BFI: What kinds of securities does it buy? Belden: In terms of securities, right now, we're limited in terms of the amount of structured credit we can buy in the fund. Also, we really feel like there [are some] attractive opportunities within the asset backed space. We don't use any derivatives in the portfolio right now to help manage duration exposure [and] we have a little bit of high yield. We like the shorter end of the curve as that type of exposure can add some yield while also having some risk control. We also have a decent amount of investment grade exposure. Also, we have some bank loans in the product, which are attractive in the sense that they are going to float with any potential rate increases that we might see. In terms of challenges, I think that certainly the supply of attractive investments and the flexibility to be able to allocate across those security types ... is a concern of the portfolio management team.

BFI: Tell us about the ETF vs. open-end fund structure. Belden: Some of the key features of the ETF structure -- efficiency, transparency, and flexibility -- provide for an optimal vehicle for delivering this type of exposure. Generally speaking, ETFs have been notably cheaper than most of the mutual fund counterparts -- and cost is obviously a big part of return. GSY, with a net expense ratio of 28 basis points, positions very effectively against open end counterparts.... Conversely, open-end funds price once a day, while GSY has intraday liquidity so you always have the ability to get into or out of the product. Another thing is the transparency. While mutual funds publish their holdings 4 times a year, ETFs are doing it every single day. We are finding more and more investors, particularly institutional investors, are very interested in knowing exactly where their exposures reside in any particular point in time. Lastly, there's often tax efficiency with ETFs in comparison to open-end funds, particularly for those that see higher degrees of turnover.

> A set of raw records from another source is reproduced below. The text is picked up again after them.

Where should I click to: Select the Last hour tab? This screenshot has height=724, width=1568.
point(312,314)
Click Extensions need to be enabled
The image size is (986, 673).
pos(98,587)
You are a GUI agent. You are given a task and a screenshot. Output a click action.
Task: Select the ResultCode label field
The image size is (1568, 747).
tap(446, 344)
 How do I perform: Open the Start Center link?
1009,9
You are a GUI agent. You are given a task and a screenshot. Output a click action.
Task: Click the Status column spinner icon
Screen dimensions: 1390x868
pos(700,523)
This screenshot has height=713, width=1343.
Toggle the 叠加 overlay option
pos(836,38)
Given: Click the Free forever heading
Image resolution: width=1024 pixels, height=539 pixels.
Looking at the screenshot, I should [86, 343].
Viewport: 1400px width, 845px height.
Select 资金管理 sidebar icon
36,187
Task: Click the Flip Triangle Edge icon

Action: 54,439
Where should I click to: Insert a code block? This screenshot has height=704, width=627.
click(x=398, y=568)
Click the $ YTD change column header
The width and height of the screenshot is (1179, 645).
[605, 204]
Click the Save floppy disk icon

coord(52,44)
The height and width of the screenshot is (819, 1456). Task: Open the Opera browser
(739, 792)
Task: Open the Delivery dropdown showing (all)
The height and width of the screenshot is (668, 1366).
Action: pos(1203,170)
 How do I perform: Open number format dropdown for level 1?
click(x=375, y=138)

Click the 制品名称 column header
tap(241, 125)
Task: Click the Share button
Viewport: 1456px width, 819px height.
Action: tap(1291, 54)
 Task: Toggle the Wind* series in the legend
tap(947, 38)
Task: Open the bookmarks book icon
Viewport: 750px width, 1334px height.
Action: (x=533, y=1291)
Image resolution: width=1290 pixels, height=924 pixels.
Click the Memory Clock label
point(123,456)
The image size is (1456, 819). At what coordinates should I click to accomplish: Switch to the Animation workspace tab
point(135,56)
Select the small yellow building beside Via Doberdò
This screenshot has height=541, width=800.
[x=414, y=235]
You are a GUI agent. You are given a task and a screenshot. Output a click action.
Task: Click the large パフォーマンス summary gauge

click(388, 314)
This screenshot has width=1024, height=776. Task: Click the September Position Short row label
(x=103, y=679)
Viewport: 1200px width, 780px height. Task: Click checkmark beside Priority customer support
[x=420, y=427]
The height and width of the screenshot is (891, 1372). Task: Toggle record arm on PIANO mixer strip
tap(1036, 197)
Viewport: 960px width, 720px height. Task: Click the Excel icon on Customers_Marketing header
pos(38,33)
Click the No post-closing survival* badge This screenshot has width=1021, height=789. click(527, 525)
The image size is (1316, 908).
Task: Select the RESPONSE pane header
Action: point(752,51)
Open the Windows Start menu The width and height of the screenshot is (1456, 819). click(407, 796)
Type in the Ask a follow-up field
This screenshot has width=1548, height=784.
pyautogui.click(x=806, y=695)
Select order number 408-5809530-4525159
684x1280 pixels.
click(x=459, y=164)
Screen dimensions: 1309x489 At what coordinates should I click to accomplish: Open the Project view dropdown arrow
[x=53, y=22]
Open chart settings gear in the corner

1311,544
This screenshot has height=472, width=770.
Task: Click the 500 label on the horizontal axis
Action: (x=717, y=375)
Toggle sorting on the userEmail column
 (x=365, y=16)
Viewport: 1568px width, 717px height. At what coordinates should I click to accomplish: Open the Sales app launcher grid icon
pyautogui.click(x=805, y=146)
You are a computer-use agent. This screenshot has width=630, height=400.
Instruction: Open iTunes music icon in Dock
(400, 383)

BFI: Will money fund regulatory changes impact GSY? Belden: The provisions don't actually become effective until 2016, and the interest rate scenario at that time will certainly have some influence on the pace and degree to which the movement occurs. But it's going to occur and I think it's already started in terms of people looking at alternatives and evaluating their options. We believe the impact of reforms will make the appeal of GSY even greater than it is today. It's important to keep in mind that GSY is not a money market fund, nor should it necessarily be considered a money fund replacement. However, if clients are looking to increase their opportunity to realize some level of income above the historically low levels they're receiving now on money market funds, and they're comfortable with the incremental risk that comes with investing in an ultra-short duration strategy, then GSY provides a very attractive alternative to consider for strategic cash allocations. The continued low interest rate environment combined with the changing regulatory landscape serve as a catalyst for more product development in the ultra-short duration space.

BFI: What is your outlook? Belden: Scott Minerd, Guggenheim's Global Chief Investment Officer, has said he believes the Fed won't raise interest rates anytime soon, and perhaps not until 2016.... We're big believers in GSY because of its ability to serve as a utility player in an investment portfolio. GSY can be used as a complement to money-market funds for those who might need cash-like liquidity in the next six months to two years. And the fact GSY is an actively managed ETF makes it an attractive alternative to passive ETFs in terms of risk management and an attractive alternative to money-market mutual funds in terms of portfolio transparency and ease of use."